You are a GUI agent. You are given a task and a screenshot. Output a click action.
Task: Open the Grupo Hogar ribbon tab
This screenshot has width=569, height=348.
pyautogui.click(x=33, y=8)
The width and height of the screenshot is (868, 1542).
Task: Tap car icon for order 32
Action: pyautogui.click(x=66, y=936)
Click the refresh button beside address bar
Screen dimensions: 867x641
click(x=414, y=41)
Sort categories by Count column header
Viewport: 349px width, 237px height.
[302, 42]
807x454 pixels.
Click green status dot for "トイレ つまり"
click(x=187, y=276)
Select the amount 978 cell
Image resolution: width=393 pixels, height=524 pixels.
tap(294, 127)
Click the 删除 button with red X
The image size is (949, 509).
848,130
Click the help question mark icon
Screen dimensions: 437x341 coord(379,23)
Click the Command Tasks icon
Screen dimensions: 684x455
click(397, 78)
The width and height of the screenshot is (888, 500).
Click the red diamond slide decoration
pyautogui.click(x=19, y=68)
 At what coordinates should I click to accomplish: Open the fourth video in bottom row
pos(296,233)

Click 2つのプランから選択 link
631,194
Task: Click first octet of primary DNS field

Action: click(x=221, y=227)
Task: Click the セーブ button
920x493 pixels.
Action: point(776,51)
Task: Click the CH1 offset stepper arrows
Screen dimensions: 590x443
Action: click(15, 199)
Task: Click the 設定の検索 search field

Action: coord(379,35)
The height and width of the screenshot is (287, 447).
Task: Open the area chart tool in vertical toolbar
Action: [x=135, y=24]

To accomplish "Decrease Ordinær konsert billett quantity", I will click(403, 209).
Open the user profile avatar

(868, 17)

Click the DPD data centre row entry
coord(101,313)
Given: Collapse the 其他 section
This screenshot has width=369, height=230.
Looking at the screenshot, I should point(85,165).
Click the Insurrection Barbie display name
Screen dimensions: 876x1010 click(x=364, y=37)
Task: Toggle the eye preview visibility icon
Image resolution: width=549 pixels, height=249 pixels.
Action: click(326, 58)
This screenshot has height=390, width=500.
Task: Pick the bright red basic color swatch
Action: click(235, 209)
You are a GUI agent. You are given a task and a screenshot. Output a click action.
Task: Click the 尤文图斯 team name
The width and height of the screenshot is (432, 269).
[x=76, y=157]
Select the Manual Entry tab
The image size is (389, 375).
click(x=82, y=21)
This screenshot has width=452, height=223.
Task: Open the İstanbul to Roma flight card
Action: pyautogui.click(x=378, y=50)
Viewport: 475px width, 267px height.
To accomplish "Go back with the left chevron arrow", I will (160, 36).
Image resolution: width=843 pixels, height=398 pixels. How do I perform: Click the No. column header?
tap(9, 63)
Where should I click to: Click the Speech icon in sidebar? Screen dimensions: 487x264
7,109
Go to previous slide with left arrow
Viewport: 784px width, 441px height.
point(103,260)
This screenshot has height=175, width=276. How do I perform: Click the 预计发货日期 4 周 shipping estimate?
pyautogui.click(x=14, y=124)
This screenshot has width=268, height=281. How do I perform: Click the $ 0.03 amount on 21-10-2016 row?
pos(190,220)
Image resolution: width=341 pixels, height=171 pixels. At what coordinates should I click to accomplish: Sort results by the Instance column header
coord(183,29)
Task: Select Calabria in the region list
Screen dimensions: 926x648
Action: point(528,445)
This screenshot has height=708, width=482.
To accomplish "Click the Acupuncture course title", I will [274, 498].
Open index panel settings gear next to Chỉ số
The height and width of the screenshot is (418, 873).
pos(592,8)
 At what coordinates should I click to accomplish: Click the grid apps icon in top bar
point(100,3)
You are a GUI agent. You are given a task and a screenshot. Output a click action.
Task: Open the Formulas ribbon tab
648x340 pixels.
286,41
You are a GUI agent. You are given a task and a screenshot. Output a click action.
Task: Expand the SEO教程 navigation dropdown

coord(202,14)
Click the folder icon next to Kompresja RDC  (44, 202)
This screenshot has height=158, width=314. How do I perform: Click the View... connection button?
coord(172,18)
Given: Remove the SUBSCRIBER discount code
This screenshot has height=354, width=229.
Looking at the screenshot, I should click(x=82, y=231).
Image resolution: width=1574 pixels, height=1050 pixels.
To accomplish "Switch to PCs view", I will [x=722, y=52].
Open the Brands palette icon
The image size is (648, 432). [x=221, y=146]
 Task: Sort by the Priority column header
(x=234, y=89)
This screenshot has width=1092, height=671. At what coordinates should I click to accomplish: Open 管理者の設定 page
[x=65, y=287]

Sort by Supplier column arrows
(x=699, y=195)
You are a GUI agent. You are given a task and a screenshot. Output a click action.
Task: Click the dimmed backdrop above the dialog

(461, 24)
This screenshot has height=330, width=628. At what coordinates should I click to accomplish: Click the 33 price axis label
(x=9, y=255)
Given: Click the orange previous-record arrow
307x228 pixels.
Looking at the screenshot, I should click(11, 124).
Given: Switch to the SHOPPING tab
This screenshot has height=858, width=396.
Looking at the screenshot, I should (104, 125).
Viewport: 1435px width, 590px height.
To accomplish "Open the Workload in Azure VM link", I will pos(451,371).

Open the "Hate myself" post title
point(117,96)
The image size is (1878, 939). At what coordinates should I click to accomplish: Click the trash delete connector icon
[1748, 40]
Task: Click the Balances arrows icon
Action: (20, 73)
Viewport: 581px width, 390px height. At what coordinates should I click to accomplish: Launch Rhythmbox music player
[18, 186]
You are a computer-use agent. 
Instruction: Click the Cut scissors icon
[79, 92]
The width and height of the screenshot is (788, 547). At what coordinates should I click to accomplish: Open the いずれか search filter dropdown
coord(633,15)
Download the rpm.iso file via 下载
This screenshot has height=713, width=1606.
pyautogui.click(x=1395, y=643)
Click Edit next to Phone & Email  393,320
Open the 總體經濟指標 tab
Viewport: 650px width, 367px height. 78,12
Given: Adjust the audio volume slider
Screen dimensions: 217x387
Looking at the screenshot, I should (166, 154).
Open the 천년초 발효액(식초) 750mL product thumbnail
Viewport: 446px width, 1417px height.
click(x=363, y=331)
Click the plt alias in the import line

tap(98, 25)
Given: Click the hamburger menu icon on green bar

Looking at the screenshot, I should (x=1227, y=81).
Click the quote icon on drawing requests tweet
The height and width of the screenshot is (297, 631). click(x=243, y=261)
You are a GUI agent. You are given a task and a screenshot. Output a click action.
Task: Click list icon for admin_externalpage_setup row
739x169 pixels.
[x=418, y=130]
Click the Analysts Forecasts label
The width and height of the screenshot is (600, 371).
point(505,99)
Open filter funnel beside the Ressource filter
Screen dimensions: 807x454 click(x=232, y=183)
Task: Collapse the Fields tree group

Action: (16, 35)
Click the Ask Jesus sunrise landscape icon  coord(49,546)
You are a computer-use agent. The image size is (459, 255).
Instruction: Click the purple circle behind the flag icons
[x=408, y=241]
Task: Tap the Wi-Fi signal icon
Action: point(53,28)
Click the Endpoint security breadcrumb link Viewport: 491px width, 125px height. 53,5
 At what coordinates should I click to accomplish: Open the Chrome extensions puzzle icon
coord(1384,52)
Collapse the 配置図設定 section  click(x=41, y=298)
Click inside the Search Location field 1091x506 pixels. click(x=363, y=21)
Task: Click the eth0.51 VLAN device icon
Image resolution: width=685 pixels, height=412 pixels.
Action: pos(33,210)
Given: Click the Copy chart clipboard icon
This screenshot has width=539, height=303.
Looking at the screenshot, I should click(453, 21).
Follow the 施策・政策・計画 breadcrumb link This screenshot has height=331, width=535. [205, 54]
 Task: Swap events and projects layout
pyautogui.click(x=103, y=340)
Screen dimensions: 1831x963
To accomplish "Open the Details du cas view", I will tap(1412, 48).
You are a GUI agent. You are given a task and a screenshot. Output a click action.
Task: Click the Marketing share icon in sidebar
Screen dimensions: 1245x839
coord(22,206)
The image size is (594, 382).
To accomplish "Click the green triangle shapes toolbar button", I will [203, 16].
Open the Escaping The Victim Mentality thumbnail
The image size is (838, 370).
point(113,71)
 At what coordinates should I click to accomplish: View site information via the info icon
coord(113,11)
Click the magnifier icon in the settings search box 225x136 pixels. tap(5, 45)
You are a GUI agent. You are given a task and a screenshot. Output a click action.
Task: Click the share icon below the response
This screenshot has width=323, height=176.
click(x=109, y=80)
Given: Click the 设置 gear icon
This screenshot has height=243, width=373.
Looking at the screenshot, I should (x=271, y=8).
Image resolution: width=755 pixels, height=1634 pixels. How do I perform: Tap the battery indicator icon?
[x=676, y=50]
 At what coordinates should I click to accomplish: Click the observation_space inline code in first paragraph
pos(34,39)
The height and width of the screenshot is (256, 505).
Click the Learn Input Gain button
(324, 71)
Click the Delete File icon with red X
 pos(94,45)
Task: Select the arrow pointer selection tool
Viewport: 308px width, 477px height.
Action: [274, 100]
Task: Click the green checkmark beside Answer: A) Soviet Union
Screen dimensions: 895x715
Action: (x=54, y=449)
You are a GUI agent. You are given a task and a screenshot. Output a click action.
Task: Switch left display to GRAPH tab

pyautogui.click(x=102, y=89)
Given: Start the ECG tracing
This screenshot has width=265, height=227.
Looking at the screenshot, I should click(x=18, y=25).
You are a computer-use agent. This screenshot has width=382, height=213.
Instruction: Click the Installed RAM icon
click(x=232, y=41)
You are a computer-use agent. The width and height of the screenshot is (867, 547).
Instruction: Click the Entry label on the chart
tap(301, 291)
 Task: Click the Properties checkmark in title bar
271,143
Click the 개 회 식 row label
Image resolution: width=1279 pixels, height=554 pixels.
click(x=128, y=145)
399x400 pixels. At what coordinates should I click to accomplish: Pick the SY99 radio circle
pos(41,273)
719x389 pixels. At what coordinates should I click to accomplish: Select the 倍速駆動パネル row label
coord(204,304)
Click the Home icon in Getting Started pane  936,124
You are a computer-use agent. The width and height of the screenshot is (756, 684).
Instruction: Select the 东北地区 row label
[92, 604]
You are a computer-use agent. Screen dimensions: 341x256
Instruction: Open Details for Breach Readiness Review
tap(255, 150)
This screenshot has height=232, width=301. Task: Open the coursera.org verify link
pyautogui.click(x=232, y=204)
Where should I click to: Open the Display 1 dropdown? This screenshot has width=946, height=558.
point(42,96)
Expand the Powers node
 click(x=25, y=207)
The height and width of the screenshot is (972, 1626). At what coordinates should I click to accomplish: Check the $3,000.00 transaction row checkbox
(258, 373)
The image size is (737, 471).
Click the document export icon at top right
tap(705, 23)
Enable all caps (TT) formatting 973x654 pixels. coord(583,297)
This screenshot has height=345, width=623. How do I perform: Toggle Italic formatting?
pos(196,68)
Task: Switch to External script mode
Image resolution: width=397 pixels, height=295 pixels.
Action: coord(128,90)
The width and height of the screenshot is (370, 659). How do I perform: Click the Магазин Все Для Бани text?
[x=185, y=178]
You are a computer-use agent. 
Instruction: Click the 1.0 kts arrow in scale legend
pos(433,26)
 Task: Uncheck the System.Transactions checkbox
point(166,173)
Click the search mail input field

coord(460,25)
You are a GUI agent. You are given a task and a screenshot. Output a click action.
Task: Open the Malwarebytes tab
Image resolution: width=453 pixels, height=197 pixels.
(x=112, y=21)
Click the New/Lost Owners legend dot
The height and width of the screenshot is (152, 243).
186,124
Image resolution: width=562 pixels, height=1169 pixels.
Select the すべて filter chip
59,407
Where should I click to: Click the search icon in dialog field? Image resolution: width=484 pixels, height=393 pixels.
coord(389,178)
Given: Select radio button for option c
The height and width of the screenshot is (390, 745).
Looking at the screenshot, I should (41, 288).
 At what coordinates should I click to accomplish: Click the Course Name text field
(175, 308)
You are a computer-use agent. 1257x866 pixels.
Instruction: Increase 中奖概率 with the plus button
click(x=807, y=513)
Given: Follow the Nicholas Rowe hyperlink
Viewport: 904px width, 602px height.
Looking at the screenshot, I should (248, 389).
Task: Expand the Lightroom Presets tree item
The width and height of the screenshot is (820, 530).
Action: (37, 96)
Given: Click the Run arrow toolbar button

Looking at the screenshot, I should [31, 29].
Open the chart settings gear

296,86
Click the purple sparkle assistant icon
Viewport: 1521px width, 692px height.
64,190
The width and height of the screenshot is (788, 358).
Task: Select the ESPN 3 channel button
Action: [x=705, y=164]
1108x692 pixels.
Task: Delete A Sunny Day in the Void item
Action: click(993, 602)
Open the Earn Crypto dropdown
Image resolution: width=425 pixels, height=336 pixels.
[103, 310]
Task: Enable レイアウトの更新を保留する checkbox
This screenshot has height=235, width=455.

● TASK BRIEF
Lines with "list": return each one from the data above.

● WRITTEN REPLY
Task: Select Calabria in the region list
Task: Click list icon for admin_externalpage_setup row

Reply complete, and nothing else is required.